The research of Jack Werren (professor) and Michael Clark (postdoctoral researcher) in the Department of Biology at the University of Rochester, has made Discover magazine's Top 100 Science Stories of 2007.
Also on Discover's list is the FDA approval of the bird flu vaccine, key testing of which was led by John Treanor, M.D., professor of medicine and of microbiology and immunology at the University of Rochester Medical Center.
Werren and Clark, along with their colleagues at the J. Craig Venter Institute, was recognized for discovering a copy of the genome of a bacterial parasite residing inside the genome of its host species. The research showed that lateral gene transfer—the movement of genes between unrelated species—may happen much more frequently between bacteria and multicellular organisms than scientists previously believed, posing dramatic implications for evolution, pest, and disease control.
Such large-scale heritable gene transfers may allow species to acquire new genes and functions extremely quickly, says Werren, a principal investigator of the study. If such genes provide new abilities in species that cause or transmit disease, they could provide new targets for fighting these diseases.

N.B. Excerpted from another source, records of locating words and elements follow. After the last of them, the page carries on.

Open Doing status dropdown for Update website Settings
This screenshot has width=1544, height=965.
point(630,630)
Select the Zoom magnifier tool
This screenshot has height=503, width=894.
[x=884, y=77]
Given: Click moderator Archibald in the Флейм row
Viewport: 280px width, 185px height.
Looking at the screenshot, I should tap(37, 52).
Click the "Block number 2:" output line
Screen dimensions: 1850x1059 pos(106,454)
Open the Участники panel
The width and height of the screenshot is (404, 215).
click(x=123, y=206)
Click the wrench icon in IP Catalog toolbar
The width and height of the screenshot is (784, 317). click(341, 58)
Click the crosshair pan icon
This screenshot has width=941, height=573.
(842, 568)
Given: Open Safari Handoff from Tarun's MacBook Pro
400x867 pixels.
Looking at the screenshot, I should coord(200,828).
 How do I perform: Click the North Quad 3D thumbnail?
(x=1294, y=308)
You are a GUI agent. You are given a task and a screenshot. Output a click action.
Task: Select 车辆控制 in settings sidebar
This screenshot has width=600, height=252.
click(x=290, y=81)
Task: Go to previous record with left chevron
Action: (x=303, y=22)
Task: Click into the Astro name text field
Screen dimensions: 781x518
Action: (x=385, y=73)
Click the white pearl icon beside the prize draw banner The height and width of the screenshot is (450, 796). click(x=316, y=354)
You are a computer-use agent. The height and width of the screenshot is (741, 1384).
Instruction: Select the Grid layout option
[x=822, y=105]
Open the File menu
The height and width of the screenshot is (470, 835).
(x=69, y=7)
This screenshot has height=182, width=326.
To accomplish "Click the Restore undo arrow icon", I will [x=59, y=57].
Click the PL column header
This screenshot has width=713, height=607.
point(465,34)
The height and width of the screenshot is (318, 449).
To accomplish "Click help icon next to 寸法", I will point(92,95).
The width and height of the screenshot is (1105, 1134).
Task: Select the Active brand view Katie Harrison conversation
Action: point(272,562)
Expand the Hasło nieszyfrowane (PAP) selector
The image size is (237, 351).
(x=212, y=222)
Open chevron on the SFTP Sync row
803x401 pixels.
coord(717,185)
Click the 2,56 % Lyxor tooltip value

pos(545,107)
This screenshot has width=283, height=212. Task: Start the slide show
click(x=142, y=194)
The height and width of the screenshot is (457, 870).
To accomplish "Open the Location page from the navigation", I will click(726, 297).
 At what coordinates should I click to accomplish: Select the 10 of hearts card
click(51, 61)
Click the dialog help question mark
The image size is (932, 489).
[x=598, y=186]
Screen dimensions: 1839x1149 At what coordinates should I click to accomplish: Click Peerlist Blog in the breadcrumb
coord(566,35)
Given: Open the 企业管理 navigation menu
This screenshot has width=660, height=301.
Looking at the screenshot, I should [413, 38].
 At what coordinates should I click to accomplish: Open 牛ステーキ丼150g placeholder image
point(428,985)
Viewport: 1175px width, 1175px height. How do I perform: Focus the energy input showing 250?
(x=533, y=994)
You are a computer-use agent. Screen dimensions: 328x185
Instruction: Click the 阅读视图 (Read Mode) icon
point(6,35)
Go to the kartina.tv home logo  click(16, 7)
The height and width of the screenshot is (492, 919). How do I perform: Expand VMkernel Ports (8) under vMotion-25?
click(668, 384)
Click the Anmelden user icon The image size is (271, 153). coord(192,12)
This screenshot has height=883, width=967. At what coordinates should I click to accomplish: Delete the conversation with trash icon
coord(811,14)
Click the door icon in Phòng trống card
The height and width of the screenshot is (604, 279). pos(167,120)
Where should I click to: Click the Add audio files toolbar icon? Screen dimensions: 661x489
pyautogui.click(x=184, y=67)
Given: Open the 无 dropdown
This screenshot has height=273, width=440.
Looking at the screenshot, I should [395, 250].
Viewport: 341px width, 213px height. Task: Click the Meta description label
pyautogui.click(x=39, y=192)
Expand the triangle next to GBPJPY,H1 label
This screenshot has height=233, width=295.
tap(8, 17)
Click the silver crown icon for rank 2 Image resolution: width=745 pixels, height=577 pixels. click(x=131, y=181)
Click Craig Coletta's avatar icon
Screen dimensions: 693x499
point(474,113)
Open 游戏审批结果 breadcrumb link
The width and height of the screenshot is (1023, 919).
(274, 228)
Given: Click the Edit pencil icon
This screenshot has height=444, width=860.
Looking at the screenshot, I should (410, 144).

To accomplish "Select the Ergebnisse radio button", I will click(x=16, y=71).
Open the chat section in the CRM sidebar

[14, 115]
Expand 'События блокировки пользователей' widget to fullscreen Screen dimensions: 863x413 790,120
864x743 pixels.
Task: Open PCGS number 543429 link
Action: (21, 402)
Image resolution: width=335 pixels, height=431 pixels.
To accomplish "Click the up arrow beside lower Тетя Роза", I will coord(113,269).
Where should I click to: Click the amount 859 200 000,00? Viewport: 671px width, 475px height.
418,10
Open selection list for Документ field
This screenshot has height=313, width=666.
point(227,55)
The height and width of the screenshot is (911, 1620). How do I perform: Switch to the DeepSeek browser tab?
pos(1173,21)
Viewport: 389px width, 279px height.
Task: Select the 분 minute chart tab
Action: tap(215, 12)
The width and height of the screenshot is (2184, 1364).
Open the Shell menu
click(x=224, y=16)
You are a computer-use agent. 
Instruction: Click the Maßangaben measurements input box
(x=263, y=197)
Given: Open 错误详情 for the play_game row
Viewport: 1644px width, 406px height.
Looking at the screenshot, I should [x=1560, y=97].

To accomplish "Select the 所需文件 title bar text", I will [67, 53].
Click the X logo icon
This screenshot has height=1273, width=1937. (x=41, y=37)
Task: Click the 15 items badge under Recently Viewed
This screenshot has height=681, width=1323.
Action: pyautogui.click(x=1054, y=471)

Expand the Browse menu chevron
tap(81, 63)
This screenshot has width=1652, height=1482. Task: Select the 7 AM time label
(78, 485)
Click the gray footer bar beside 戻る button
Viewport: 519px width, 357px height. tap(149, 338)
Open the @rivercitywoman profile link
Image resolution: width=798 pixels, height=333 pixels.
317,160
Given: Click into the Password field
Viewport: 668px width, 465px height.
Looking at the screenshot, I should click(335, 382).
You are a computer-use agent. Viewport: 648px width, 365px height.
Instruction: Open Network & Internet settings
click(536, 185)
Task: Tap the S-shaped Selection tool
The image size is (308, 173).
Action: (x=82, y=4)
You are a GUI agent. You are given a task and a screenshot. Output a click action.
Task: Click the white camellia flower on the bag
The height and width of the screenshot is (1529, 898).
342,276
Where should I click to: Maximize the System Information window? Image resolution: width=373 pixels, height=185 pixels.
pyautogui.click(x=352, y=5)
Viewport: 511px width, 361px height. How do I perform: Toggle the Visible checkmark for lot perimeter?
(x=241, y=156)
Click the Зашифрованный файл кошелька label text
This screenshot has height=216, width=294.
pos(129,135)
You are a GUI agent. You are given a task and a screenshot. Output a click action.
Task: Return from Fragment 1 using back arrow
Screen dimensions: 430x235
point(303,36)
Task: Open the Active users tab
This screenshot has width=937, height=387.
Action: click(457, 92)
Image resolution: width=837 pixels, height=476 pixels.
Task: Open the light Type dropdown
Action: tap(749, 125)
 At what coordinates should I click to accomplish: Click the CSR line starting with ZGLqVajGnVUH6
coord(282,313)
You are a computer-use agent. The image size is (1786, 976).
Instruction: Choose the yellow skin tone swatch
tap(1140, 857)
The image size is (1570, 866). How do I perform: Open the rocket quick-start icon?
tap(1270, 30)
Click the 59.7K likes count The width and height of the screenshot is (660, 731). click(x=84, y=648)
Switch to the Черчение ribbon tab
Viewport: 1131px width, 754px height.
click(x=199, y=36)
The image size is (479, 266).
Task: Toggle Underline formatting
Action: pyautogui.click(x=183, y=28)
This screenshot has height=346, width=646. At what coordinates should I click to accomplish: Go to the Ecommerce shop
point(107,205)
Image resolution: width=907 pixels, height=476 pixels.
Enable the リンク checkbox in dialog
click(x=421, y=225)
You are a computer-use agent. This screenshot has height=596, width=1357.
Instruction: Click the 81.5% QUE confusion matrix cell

The results also have serious repercussions for genome-sequencing projects. Bacterial DNA is routinely discarded when scientists are assembling invertebrate genomes, yet these genes may very well be part of the organism's genome, and might even be responsible for functioning traits.
"It didn't seem possible at first," says Werren, a world-leading authority on the parasite, called Wolbachia. "This parasite has implanted itself inside the cells of 70 percent of the world's invertebrates, coevolving with them. And now, we've found at least one species where the parasite's entire or nearly entire genome has been absorbed and integrated into the host's. The host's genes actually hold the coding information for a completely separate species."
At the University of Rochester Medical Center, Treanor's University Vaccine and Treatment Evaluation Unit, together with scientists around the nation, showed that large doses of the bird flu vaccine are safe and effective at protecting people against the disease.
The vaccine, made by Sanofi Pasteur Inc., has been purchased by the federal government and is being stockpiled for distribution by public health officials if needed.
"We feel very honored to have been able to contribute to this important effort, and we are especially grateful to our volunteer study subjects, without whom none of this research would have been possible," says Treanor. "Because of the willing participation of Rochesterians, we have something we can really use to fight off a bird flu pandemic, if it ever occurs."
Discover magazine noted Treanor's research earlier in 2007 that showed the promise of a new type of flu vaccine, grown not in eggs but instead in insect cells. That step could save the nation crucial months in producing vast amounts of flu vaccine on short notice.